## EXERCISE PASSAGE
========================================
God speaks to us all where we are. And that is just as valid. I do not argue with them, it’s enough for me to know how God is revealing that passage uniquely to me. How He is connecting the dots for me. How He is revealing His love for me through His words. How they apply to my life in that exact moment. This is being in God’s zone, a close moment with God that no one can take away from us.
Sometimes people who make their living through religion, or who teach it albeit without compensation, can be so saturated with educational elitism that they turn others away from Christ by minimizing their interpretations/experiences. Their mental schooling blinds them to see with God’s heart. “This is why I speak to them in parables, because seeing they do not see, and hearing they do not hear, nor do they understand.” –Matthew 13:13
That’s why when religious zealots who go on the offense to attack others for not interpreting as they believe (and many will adamantly demand that they know exactly what God wants), I am flabbergasted. The arrogance of anyone to impose and condemn others for not interpreting as they do (or have been indoctrinated to believe). Nothing turns potential Christ followers off more than this arrogant behavior.
I remember a couple of years back when I attended an Art Festival. There were some religious zealots standing on a corner yelling at the top of their vocal chord limits and using a megaphone to boot, condemning and damning everyone who passed by (or within eardrum bursting distance). They were so sure of themselves and their assertion that they were going to heaven and everyone else to hell.
========================================
## Saved data entries
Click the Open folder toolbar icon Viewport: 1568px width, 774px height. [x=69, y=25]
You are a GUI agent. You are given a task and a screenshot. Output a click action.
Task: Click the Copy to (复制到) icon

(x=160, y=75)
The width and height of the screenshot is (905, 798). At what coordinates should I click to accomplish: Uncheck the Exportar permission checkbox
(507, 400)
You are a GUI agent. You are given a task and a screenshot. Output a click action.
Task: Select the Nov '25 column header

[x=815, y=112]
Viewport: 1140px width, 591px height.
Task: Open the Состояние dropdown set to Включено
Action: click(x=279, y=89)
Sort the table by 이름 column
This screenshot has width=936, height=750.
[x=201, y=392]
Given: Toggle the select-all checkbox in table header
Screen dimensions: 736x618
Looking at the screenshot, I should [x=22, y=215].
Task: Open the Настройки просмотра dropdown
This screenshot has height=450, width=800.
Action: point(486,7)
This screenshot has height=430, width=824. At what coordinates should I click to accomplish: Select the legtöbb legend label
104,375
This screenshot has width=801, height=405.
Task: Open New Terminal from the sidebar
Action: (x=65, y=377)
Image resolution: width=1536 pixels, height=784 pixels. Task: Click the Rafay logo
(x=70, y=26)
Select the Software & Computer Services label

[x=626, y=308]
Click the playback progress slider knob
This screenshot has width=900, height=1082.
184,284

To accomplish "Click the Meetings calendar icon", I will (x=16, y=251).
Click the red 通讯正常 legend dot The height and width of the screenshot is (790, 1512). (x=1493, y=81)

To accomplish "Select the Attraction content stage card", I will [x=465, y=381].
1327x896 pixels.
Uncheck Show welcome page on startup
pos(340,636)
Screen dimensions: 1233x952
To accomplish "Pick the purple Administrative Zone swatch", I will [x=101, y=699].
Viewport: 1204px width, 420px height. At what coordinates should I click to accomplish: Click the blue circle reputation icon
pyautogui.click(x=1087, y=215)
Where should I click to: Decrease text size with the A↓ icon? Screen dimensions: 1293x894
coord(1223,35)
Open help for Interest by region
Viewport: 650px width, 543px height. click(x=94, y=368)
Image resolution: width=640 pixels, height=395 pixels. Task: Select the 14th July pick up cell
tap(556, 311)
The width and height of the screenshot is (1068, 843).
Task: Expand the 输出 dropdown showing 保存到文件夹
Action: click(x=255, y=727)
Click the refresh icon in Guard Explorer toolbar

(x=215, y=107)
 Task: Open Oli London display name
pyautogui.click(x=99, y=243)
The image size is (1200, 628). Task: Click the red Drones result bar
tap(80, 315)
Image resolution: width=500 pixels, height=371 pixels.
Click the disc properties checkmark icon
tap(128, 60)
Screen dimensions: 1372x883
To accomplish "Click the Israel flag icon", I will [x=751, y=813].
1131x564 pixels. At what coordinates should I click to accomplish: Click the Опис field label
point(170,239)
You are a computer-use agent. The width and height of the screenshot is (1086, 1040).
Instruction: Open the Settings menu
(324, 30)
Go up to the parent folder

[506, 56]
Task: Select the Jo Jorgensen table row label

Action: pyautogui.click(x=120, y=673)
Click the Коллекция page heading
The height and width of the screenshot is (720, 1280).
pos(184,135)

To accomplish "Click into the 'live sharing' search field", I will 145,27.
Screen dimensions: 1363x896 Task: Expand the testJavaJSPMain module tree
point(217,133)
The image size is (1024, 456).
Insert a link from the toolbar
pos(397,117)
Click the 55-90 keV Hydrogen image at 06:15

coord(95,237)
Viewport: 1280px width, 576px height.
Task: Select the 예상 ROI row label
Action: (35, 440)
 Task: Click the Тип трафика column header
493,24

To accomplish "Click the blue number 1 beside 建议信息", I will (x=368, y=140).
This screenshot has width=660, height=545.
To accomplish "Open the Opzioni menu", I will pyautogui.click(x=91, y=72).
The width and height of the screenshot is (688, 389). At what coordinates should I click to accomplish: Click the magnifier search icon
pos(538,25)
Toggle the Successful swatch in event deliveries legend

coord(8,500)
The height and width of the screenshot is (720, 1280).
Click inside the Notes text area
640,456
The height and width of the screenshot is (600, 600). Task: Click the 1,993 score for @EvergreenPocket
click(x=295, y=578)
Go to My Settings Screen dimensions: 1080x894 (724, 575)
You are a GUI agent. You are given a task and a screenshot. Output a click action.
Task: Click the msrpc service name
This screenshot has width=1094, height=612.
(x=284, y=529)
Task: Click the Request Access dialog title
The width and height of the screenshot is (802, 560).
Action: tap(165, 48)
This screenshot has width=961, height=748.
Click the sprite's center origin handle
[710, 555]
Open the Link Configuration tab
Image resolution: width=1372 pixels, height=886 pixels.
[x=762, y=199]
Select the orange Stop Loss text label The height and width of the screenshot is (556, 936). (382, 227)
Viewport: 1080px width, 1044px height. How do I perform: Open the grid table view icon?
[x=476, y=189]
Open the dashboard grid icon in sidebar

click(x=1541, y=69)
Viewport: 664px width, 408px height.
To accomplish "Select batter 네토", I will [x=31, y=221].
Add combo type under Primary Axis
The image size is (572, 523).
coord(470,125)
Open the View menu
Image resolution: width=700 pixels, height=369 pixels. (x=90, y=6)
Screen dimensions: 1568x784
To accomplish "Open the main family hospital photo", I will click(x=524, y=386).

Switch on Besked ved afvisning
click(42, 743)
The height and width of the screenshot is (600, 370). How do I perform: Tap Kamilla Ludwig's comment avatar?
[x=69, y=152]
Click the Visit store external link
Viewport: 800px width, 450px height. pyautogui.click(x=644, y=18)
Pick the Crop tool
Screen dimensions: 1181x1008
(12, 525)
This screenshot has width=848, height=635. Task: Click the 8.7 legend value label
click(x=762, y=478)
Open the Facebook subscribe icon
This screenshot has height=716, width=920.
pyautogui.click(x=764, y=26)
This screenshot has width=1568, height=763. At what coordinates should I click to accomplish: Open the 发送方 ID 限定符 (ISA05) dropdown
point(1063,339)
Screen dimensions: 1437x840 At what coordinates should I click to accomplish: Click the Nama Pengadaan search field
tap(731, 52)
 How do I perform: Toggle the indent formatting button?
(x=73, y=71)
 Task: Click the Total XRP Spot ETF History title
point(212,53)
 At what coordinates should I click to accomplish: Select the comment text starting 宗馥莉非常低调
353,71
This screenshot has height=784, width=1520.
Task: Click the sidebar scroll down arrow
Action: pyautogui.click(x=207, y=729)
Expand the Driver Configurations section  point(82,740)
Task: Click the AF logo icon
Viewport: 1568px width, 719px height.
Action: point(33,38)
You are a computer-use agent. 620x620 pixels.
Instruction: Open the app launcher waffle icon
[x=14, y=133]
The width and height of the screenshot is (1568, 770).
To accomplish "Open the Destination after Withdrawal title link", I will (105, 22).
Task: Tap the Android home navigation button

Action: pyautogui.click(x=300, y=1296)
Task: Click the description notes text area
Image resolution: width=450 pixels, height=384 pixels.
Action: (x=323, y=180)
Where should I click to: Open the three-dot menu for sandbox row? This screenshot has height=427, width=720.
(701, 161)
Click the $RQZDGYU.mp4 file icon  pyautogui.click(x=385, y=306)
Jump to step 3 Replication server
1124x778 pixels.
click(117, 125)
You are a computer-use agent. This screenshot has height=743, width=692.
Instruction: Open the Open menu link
========================================
## EXERCISE SET
(A) In the passage on religious zealots, repeat word for word the part that begins with the words "I remember a" and stops after the words "else to hell.".
(B) According to the passage on religious zealots, what event was the writer attending when zealots on a corner yelled through a megaphone?

## COMPLETED EXERCISE
(A)
I remember a couple of years back when I attended an Art Festival. There were some religious zealots standing on a corner yelling at the top of their vocal chord limits and using a megaphone to boot, condemning and damning everyone who passed by (or within eardrum bursting distance). They were so sure of themselves and their assertion that they were going to heaven and everyone else to hell.

(B) An Art Festival.